Data –

● ● ● ● ●

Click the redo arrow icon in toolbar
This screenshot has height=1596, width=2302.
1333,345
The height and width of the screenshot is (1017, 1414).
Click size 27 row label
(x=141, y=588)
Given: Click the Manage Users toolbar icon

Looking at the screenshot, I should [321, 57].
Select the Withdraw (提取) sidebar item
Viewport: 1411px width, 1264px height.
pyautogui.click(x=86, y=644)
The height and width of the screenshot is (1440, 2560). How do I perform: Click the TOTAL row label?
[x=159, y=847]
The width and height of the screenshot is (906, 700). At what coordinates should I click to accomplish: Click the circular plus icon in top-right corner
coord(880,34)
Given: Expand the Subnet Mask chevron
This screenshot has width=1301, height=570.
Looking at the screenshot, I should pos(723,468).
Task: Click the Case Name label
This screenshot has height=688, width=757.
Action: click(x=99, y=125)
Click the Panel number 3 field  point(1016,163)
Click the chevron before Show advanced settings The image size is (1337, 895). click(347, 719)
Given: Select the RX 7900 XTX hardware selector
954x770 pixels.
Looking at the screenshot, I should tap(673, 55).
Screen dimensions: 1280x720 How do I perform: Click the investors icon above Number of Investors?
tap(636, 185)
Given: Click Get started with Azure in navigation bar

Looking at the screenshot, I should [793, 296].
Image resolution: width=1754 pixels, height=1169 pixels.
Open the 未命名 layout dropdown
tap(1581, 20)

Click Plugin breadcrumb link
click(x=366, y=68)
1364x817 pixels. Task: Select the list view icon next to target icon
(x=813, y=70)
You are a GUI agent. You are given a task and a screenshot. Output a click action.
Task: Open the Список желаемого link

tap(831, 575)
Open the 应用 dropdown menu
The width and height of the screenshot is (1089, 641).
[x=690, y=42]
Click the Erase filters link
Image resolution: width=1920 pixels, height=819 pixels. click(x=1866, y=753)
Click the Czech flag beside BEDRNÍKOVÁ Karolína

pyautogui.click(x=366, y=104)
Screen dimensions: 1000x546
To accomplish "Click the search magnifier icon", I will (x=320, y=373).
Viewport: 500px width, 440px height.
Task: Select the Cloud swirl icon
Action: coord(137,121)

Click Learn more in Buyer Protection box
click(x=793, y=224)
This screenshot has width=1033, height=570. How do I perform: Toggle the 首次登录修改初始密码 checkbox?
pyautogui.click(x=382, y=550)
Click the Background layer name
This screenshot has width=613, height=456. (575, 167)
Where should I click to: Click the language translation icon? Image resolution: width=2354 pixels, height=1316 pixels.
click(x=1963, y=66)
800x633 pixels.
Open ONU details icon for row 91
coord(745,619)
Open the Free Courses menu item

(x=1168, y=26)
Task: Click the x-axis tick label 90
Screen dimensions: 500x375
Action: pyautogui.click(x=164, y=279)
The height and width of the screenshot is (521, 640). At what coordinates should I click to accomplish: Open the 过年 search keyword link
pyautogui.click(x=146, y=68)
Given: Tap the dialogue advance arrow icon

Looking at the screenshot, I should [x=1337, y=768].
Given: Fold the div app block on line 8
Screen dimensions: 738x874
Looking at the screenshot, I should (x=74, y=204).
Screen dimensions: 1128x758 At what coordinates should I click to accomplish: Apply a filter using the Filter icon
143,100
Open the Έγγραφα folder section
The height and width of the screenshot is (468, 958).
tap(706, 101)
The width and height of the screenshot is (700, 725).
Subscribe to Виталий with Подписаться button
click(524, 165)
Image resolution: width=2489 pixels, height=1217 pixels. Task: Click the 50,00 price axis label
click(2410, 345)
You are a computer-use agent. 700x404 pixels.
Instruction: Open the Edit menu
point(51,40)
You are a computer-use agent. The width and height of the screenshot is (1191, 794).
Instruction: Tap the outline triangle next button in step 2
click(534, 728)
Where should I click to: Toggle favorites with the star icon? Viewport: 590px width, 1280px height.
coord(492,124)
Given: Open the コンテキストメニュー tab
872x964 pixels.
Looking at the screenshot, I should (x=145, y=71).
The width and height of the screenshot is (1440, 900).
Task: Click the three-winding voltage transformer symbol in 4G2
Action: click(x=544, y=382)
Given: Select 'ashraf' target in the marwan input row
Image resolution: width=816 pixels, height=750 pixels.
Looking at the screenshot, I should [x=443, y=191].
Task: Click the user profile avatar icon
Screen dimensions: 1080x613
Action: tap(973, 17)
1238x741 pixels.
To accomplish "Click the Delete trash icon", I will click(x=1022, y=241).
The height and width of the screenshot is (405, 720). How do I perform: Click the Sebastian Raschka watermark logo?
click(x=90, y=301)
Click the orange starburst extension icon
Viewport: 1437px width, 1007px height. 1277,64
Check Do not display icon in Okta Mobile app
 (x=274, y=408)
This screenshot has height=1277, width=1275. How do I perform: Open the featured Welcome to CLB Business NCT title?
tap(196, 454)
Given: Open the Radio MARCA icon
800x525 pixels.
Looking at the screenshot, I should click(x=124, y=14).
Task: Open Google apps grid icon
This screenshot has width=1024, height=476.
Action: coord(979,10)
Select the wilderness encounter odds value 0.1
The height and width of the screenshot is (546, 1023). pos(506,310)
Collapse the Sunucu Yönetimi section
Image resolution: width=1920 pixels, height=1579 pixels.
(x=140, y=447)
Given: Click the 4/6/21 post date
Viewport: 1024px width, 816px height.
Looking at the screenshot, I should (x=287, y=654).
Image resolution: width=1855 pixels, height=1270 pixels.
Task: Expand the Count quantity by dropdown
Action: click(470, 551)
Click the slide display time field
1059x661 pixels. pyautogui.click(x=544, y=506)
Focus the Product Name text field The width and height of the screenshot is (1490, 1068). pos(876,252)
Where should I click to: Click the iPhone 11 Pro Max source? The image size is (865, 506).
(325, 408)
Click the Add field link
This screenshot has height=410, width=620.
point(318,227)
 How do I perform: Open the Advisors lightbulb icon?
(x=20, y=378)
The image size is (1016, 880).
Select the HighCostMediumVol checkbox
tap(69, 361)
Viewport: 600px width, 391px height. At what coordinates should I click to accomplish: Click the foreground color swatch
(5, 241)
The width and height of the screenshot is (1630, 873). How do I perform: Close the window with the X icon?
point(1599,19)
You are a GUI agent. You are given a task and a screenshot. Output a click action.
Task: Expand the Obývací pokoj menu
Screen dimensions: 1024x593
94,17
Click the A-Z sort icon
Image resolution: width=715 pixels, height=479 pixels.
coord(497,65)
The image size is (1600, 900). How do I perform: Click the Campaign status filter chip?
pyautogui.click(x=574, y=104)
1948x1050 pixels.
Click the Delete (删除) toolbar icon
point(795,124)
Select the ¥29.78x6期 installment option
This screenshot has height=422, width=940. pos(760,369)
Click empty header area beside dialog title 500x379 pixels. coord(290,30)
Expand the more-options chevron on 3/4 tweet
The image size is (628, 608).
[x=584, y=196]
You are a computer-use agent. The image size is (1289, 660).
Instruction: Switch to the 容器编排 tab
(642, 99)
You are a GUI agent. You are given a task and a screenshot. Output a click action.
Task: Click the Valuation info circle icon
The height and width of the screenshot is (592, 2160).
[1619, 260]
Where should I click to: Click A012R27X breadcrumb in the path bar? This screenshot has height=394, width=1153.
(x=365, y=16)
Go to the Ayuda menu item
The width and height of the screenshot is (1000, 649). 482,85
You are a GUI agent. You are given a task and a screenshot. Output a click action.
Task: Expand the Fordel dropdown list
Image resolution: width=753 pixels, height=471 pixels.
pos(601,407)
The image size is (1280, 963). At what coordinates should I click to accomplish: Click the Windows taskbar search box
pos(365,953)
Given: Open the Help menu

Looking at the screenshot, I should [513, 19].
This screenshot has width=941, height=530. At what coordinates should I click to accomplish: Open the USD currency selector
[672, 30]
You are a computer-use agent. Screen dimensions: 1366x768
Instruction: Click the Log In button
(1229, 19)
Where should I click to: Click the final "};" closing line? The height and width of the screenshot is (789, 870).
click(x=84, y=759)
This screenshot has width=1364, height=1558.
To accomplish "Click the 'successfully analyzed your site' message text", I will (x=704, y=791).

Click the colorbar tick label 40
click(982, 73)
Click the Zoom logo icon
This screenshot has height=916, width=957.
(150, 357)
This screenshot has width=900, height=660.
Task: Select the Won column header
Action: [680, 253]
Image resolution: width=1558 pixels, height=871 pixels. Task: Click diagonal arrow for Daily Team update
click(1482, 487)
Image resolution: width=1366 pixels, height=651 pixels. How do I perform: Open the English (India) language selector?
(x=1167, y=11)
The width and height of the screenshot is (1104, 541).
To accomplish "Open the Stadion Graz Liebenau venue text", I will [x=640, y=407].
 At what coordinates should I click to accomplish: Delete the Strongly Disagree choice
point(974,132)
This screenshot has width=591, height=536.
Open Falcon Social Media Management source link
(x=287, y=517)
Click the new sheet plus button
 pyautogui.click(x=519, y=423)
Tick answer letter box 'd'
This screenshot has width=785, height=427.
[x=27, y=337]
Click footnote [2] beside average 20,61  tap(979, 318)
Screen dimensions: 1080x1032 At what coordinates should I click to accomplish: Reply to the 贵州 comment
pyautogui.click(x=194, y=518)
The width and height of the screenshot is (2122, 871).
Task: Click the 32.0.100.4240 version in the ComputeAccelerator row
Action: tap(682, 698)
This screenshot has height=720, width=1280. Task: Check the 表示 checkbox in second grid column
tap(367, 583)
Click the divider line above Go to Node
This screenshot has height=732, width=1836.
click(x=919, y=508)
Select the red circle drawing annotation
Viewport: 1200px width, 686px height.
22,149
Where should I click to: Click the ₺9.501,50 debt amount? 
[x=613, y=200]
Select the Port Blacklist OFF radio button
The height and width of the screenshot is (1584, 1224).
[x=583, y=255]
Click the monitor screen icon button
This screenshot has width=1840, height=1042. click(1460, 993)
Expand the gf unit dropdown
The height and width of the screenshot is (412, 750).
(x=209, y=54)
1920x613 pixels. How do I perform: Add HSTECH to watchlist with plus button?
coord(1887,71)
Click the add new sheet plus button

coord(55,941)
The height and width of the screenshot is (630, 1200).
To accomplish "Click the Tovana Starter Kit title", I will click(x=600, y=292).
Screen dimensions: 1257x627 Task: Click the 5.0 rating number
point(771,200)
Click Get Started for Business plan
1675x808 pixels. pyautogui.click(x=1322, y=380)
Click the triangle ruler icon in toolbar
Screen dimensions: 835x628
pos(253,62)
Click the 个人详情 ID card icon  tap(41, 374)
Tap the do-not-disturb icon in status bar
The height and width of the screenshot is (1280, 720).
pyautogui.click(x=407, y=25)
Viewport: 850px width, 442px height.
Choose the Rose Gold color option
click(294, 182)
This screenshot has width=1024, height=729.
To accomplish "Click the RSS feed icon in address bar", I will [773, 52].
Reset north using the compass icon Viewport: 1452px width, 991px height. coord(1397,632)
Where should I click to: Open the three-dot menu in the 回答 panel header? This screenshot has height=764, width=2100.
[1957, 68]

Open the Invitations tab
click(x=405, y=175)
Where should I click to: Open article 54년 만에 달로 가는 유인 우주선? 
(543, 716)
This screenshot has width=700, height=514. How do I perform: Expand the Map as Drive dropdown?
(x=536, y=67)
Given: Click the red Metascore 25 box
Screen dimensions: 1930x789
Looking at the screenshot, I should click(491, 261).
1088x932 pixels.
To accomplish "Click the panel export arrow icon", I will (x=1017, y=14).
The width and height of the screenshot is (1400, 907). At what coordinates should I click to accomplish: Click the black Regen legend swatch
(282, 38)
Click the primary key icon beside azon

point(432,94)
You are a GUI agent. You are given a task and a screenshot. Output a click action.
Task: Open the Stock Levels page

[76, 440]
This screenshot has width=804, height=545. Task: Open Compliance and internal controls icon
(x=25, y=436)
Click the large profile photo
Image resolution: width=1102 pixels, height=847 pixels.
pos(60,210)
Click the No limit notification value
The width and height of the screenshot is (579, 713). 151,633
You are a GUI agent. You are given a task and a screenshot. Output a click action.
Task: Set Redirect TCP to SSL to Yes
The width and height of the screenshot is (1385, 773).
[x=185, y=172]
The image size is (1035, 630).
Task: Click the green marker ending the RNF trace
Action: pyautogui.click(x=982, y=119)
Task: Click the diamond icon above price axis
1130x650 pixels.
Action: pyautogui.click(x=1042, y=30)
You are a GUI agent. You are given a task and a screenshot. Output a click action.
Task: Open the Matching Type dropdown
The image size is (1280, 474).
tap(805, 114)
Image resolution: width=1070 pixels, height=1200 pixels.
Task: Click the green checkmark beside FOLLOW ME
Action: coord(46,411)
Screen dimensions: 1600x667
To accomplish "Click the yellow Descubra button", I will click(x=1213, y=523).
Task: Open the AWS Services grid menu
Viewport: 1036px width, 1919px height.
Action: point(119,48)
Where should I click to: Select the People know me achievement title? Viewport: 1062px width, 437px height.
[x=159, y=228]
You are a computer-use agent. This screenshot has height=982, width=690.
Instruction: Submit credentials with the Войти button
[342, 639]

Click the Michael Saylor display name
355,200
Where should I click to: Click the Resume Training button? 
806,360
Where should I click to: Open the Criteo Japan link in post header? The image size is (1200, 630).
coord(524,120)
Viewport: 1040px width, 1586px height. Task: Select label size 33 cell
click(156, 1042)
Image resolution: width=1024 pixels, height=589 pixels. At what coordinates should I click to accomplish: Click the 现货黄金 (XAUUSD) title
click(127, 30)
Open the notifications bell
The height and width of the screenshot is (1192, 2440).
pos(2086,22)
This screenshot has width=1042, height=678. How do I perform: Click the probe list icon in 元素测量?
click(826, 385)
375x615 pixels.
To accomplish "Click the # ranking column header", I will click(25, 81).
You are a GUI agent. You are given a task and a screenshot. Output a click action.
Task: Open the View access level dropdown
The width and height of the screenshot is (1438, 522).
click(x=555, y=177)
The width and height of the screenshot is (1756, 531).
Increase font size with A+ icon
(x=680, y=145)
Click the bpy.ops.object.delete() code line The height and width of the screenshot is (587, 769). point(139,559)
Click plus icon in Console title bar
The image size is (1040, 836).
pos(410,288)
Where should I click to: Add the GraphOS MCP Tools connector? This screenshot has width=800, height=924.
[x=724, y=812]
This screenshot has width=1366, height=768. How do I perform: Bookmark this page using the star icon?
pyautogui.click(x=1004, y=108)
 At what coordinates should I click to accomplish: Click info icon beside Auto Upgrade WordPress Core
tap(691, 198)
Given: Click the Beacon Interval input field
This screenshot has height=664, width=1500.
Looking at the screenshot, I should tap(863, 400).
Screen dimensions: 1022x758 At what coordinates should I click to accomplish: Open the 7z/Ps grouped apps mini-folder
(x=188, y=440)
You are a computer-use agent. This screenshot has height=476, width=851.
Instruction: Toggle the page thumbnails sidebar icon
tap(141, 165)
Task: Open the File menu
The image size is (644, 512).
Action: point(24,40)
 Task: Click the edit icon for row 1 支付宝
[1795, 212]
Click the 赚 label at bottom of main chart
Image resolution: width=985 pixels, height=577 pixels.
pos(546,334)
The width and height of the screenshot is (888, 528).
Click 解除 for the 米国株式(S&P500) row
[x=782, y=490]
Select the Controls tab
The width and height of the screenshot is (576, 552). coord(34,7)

● ● ● ● ●

Your task –
Show the lines above that include "input".

Task answer –
Given: Select 'ashraf' target in the marwan input row
Given: Click the Beacon Interval input field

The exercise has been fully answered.